[START Input]

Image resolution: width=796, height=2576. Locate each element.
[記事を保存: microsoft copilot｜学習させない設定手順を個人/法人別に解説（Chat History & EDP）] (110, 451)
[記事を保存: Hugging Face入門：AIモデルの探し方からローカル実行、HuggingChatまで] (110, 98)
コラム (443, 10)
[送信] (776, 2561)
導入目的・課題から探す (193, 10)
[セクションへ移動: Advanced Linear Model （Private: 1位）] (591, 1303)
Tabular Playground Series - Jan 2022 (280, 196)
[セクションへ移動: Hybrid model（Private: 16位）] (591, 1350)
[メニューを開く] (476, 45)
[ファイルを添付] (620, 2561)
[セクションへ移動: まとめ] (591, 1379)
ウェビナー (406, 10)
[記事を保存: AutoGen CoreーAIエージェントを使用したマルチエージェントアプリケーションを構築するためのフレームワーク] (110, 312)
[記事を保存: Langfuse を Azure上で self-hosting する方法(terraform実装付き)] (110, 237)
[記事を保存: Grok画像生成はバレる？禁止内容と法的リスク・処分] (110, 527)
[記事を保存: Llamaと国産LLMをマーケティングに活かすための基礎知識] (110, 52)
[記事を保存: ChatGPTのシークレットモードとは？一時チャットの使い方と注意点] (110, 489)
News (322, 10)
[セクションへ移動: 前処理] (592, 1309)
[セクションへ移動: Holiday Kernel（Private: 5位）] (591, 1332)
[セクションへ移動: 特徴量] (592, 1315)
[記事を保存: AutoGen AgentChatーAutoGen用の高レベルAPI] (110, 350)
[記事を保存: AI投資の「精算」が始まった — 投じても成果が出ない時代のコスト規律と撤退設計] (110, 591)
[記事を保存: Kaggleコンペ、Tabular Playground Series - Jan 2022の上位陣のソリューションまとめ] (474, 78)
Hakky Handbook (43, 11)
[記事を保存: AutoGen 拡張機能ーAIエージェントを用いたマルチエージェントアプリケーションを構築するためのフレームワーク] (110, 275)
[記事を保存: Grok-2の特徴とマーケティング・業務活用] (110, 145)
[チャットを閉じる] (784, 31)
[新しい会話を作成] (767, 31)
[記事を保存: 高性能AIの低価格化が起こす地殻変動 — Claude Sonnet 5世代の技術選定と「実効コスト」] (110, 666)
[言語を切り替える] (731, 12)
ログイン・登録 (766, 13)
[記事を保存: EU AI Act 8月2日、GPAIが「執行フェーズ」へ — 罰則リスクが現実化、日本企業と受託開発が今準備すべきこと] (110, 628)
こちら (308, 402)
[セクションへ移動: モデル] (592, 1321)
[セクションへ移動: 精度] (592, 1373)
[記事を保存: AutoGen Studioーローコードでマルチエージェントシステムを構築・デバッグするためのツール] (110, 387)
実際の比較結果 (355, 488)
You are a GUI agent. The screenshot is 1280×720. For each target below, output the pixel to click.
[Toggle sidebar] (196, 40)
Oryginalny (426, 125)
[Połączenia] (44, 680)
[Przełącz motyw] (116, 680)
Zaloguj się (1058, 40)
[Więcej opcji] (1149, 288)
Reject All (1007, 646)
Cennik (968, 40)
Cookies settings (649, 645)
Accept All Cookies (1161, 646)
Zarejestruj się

[END Input]

◆ Brief ◆
Copy out all of the material above again, putting "Cookie" in place of each "Cookies". Leave everything else as it is.

◆ The solution ◆
Image resolution: width=796, height=2576. Locate each element.
[記事を保存: microsoft copilot｜学習させない設定手順を個人/法人別に解説（Chat History & EDP）] (110, 451)
[記事を保存: Hugging Face入門：AIモデルの探し方からローカル実行、HuggingChatまで] (110, 98)
コラム (443, 10)
[送信] (776, 2561)
導入目的・課題から探す (193, 10)
[セクションへ移動: Advanced Linear Model （Private: 1位）] (591, 1303)
Tabular Playground Series - Jan 2022 (280, 196)
[セクションへ移動: Hybrid model（Private: 16位）] (591, 1350)
[メニューを開く] (476, 45)
[ファイルを添付] (620, 2561)
[セクションへ移動: まとめ] (591, 1379)
ウェビナー (406, 10)
[記事を保存: AutoGen CoreーAIエージェントを使用したマルチエージェントアプリケーションを構築するためのフレームワーク] (110, 312)
[記事を保存: Langfuse を Azure上で self-hosting する方法(terraform実装付き)] (110, 237)
[記事を保存: Grok画像生成はバレる？禁止内容と法的リスク・処分] (110, 527)
[記事を保存: Llamaと国産LLMをマーケティングに活かすための基礎知識] (110, 52)
[記事を保存: ChatGPTのシークレットモードとは？一時チャットの使い方と注意点] (110, 489)
News (322, 10)
[セクションへ移動: 前処理] (592, 1309)
[セクションへ移動: Holiday Kernel（Private: 5位）] (591, 1332)
[セクションへ移動: 特徴量] (592, 1315)
[記事を保存: AutoGen AgentChatーAutoGen用の高レベルAPI] (110, 350)
[記事を保存: AI投資の「精算」が始まった — 投じても成果が出ない時代のコスト規律と撤退設計] (110, 591)
[記事を保存: Kaggleコンペ、Tabular Playground Series - Jan 2022の上位陣のソリューションまとめ] (474, 78)
Hakky Handbook (43, 11)
[記事を保存: AutoGen 拡張機能ーAIエージェントを用いたマルチエージェントアプリケーションを構築するためのフレームワーク] (110, 275)
[記事を保存: Grok-2の特徴とマーケティング・業務活用] (110, 145)
[チャットを閉じる] (784, 31)
[新しい会話を作成] (767, 31)
[記事を保存: 高性能AIの低価格化が起こす地殻変動 — Claude Sonnet 5世代の技術選定と「実効コスト」] (110, 666)
[言語を切り替える] (731, 12)
ログイン・登録 (766, 13)
[記事を保存: EU AI Act 8月2日、GPAIが「執行フェーズ」へ — 罰則リスクが現実化、日本企業と受託開発が今準備すべきこと] (110, 628)
こちら (308, 402)
[セクションへ移動: モデル] (592, 1321)
[セクションへ移動: 精度] (592, 1373)
[記事を保存: AutoGen Studioーローコードでマルチエージェントシステムを構築・デバッグするためのツール] (110, 387)
実際の比較結果 (355, 488)
You are a GUI agent. The screenshot is 1280×720. For each target below, output the pixel to click.
[Toggle sidebar] (196, 40)
Oryginalny (426, 125)
[Połączenia] (44, 680)
[Przełącz motyw] (116, 680)
Zaloguj się (1058, 40)
[Więcej opcji] (1149, 288)
Reject All (1007, 646)
Cennik (968, 40)
Cookie settings (649, 645)
Accept All Cookie (1161, 646)
Zarejestruj się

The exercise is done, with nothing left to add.